At the time Hutcherson was diagnosed with breast cancer, she was at the height of her professional dance career. After studying at Montclair State University, cheering for the San Francisco 49ers, making it to the top 30 on So You Think You Can Dance, and winning five gold medals in the youth division at USA DanceSport, her career exploded. Hutcherson performed alongside artists such as Madonna, JLO, and Flo Rida. She was also involved in doing shows and choreography with her professional partner, Mykhaylo Smagin, for their dance companies Arte De La Danza and Ballroom BASE (Be About Something Epic). The pair performed at well-known venues including Highline Ballroom, The American Alvin Ailey Theater, and Manhattan Movement Arts Center. Additionally, right before her diagnosis, Hutcherson dreamed of Broadway as the next step in her career.
Today, at age 27, Hutcherson is officially “cancer-free” and she described the support she received from her dance family, real family, friends, strangers, students, medical team, and fellow survivors as “overwhelming.” Hutcherson credits this plethora of support as a major factor that helped her keep going in her fight against cancer. “I believe that this support, in combination with my faith, is what gave me the strength and grace to get through all the suffering,” said Hutcherson. If cancer taught Hutcherson one valuable lesson, it was that it’s OK to ask for help and there was no shame in leaning on others.
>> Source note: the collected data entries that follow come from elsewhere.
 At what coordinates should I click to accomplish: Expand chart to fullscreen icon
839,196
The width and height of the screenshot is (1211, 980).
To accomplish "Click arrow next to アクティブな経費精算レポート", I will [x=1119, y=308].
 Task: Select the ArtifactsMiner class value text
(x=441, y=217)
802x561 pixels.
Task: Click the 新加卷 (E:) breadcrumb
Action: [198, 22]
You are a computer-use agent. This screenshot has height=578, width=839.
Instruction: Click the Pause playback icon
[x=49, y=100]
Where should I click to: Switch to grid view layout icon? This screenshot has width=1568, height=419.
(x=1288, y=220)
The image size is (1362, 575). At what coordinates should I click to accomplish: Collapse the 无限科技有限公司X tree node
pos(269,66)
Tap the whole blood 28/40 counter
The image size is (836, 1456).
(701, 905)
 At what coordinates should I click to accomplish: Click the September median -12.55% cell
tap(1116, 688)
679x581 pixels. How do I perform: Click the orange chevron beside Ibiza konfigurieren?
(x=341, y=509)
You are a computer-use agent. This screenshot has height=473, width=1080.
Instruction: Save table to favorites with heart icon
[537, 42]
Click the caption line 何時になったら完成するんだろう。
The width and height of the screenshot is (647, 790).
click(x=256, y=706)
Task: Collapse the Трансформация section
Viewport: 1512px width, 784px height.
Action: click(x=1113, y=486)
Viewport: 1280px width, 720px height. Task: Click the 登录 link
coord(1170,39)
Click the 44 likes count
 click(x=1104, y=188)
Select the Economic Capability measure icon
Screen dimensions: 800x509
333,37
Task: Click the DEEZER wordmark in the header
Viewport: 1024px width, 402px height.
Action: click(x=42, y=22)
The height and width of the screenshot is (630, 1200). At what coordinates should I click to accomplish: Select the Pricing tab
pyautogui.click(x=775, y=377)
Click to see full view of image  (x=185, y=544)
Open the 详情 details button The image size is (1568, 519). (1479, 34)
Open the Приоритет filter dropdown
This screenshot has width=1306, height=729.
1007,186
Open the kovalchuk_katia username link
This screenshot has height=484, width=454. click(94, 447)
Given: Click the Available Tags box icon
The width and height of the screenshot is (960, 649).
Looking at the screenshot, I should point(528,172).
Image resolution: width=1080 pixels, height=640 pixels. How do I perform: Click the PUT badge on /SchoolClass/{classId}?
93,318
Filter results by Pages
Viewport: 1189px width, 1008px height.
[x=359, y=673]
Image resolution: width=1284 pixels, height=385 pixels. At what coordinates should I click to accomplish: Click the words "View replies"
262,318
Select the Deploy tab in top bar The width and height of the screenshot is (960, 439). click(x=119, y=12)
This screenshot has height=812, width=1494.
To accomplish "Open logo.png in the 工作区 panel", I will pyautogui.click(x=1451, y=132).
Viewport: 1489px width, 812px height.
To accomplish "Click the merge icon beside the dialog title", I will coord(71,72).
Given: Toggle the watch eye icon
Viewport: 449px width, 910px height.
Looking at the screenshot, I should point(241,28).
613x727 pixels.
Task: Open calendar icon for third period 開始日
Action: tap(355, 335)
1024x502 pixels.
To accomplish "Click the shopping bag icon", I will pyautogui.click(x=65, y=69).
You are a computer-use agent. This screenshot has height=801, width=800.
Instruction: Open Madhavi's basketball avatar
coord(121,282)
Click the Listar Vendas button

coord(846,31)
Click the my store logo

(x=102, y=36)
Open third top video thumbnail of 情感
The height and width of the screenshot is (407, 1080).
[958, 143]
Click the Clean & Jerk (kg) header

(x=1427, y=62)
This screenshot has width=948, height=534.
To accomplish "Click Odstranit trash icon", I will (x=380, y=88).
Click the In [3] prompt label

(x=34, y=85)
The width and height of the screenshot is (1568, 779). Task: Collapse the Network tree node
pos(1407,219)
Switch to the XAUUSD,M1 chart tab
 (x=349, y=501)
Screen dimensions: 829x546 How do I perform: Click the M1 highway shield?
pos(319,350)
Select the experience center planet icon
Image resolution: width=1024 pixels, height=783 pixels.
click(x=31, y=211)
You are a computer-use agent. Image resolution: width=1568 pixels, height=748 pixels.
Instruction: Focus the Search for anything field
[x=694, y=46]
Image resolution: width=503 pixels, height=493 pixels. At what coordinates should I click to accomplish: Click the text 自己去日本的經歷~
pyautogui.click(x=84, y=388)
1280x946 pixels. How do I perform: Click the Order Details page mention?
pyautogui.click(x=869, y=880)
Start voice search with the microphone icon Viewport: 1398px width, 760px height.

Now, just a little over a year after her diagnosis, Hutcherson returned to the dance studio and brought with her “LivStrong,” which is her new motto in life. Per Hutcherson, “LivStrong means to live each day like your last. Live strong, love strong, give strong, and realize that sometimes being vulnerable is the strongest thing we can do.” A huge part of the LivStrong motto is centered around dance. Dance helped Hutcherson throughout her entire life, including through her battle with cancer. She uses dance as a form of therapy because it gives her a simultaneous sense of control and freedom. In a nutshell, to Hutcherson, dance is life.